• Task details: Print every record exactly.

• Available data:

* * *

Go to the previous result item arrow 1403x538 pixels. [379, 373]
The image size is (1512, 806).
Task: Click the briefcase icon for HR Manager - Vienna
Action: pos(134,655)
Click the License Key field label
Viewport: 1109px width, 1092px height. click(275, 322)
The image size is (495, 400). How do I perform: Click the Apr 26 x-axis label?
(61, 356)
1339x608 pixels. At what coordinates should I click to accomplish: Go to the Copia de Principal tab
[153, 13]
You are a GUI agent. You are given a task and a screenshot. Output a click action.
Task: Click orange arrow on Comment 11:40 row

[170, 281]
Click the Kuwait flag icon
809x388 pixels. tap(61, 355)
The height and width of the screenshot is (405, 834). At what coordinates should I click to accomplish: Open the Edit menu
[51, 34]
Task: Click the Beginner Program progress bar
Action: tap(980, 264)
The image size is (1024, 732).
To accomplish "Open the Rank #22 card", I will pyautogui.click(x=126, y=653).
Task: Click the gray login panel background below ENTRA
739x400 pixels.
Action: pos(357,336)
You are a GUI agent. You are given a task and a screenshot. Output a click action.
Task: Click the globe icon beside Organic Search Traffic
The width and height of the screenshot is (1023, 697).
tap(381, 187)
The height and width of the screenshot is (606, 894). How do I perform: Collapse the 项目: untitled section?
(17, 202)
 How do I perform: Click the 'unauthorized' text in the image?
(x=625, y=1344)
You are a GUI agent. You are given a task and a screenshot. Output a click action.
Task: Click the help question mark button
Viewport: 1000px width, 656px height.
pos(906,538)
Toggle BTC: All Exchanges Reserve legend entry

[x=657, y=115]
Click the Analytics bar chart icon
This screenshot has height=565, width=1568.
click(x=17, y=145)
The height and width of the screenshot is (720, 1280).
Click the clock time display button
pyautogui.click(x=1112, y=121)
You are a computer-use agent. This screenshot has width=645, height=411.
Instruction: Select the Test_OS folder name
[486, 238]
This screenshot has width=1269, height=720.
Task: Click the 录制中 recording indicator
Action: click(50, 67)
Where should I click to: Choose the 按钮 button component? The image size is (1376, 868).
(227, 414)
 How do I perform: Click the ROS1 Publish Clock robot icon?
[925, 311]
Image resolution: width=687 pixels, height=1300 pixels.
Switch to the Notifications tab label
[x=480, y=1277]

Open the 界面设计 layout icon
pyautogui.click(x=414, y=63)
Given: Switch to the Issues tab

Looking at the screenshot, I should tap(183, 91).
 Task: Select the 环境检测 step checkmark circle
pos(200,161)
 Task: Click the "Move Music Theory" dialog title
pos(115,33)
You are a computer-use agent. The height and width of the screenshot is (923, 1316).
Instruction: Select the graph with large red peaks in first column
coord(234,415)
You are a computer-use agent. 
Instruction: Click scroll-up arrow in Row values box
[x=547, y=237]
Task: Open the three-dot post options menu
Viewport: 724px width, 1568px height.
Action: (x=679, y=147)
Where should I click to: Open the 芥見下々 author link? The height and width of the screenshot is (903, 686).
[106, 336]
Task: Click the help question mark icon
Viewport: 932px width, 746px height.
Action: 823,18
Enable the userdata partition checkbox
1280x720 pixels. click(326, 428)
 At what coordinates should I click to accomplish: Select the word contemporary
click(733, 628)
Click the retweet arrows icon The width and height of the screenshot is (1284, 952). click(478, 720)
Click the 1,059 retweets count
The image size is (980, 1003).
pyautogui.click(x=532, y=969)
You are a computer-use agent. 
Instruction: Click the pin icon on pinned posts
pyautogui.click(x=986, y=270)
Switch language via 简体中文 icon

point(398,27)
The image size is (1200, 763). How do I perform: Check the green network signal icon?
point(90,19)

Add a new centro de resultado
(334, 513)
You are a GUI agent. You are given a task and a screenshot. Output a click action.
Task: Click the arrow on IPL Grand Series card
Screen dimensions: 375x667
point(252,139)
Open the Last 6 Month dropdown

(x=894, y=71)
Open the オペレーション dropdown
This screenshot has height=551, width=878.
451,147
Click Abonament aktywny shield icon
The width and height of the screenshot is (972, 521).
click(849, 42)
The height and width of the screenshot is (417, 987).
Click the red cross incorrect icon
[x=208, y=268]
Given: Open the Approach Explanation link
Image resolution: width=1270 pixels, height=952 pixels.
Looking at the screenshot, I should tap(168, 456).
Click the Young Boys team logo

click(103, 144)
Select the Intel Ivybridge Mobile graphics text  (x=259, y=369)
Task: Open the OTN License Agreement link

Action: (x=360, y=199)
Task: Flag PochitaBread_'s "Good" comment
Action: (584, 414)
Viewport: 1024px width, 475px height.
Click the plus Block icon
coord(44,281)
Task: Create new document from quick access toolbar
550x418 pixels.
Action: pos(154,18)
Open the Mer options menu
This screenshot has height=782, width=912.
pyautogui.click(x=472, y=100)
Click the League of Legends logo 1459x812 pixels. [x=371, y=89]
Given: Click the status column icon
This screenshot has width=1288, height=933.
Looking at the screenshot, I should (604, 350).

* * *

• Output for this exercise:
Go to the previous result item arrow 1403x538 pixels. [379, 373]
The image size is (1512, 806).
Task: Click the briefcase icon for HR Manager - Vienna
Action: pos(134,655)
Click the License Key field label
Viewport: 1109px width, 1092px height. click(275, 322)
The image size is (495, 400). How do I perform: Click the Apr 26 x-axis label?
(61, 356)
1339x608 pixels. At what coordinates should I click to accomplish: Go to the Copia de Principal tab
[153, 13]
You are a GUI agent. You are given a task and a screenshot. Output a click action.
Task: Click orange arrow on Comment 11:40 row

[170, 281]
Click the Kuwait flag icon
809x388 pixels. tap(61, 355)
The height and width of the screenshot is (405, 834). At what coordinates should I click to accomplish: Open the Edit menu
[51, 34]
Task: Click the Beginner Program progress bar
Action: tap(980, 264)
The image size is (1024, 732).
To accomplish "Open the Rank #22 card", I will pyautogui.click(x=126, y=653).
Task: Click the gray login panel background below ENTRA
739x400 pixels.
Action: pos(357,336)
You are a GUI agent. You are given a task and a screenshot. Output a click action.
Task: Click the globe icon beside Organic Search Traffic
The width and height of the screenshot is (1023, 697).
tap(381, 187)
The height and width of the screenshot is (606, 894). How do I perform: Collapse the 项目: untitled section?
(17, 202)
 How do I perform: Click the 'unauthorized' text in the image?
(x=625, y=1344)
You are a GUI agent. You are given a task and a screenshot. Output a click action.
Task: Click the help question mark button
Viewport: 1000px width, 656px height.
pos(906,538)
Toggle BTC: All Exchanges Reserve legend entry

[x=657, y=115]
Click the Analytics bar chart icon
This screenshot has height=565, width=1568.
click(x=17, y=145)
The height and width of the screenshot is (720, 1280).
Click the clock time display button
pyautogui.click(x=1112, y=121)
You are a computer-use agent. This screenshot has width=645, height=411.
Instruction: Select the Test_OS folder name
[486, 238]
This screenshot has width=1269, height=720.
Task: Click the 录制中 recording indicator
Action: click(50, 67)
Where should I click to: Choose the 按钮 button component? The image size is (1376, 868).
(227, 414)
 How do I perform: Click the ROS1 Publish Clock robot icon?
[925, 311]
Image resolution: width=687 pixels, height=1300 pixels.
Switch to the Notifications tab label
[x=480, y=1277]

Open the 界面设计 layout icon
pyautogui.click(x=414, y=63)
Given: Switch to the Issues tab

Looking at the screenshot, I should tap(183, 91).
 Task: Select the 环境检测 step checkmark circle
pos(200,161)
 Task: Click the "Move Music Theory" dialog title
pos(115,33)
You are a computer-use agent. The height and width of the screenshot is (923, 1316).
Instruction: Select the graph with large red peaks in first column
coord(234,415)
You are a computer-use agent. 
Instruction: Click scroll-up arrow in Row values box
[x=547, y=237]
Task: Open the three-dot post options menu
Viewport: 724px width, 1568px height.
Action: (x=679, y=147)
Where should I click to: Open the 芥見下々 author link? The height and width of the screenshot is (903, 686).
[106, 336]
Task: Click the help question mark icon
Viewport: 932px width, 746px height.
Action: 823,18
Enable the userdata partition checkbox
1280x720 pixels. click(326, 428)
 At what coordinates should I click to accomplish: Select the word contemporary
click(733, 628)
Click the retweet arrows icon The width and height of the screenshot is (1284, 952). click(478, 720)
Click the 1,059 retweets count
The image size is (980, 1003).
pyautogui.click(x=532, y=969)
You are a computer-use agent. 
Instruction: Click the pin icon on pinned posts
pyautogui.click(x=986, y=270)
Switch language via 简体中文 icon

point(398,27)
The image size is (1200, 763). How do I perform: Check the green network signal icon?
point(90,19)

Add a new centro de resultado
(334, 513)
You are a GUI agent. You are given a task and a screenshot. Output a click action.
Task: Click the arrow on IPL Grand Series card
Screen dimensions: 375x667
point(252,139)
Open the Last 6 Month dropdown

(x=894, y=71)
Open the オペレーション dropdown
This screenshot has height=551, width=878.
451,147
Click Abonament aktywny shield icon
The width and height of the screenshot is (972, 521).
click(849, 42)
The height and width of the screenshot is (417, 987).
Click the red cross incorrect icon
[x=208, y=268]
Given: Open the Approach Explanation link
Image resolution: width=1270 pixels, height=952 pixels.
Looking at the screenshot, I should tap(168, 456).
Click the Young Boys team logo

click(103, 144)
Select the Intel Ivybridge Mobile graphics text  (x=259, y=369)
Task: Open the OTN License Agreement link

Action: (x=360, y=199)
Task: Flag PochitaBread_'s "Good" comment
Action: (584, 414)
Viewport: 1024px width, 475px height.
Click the plus Block icon
coord(44,281)
Task: Create new document from quick access toolbar
550x418 pixels.
Action: pos(154,18)
Open the Mer options menu
This screenshot has height=782, width=912.
pyautogui.click(x=472, y=100)
Click the League of Legends logo 1459x812 pixels. [x=371, y=89]
Given: Click the status column icon
This screenshot has width=1288, height=933.
Looking at the screenshot, I should (604, 350).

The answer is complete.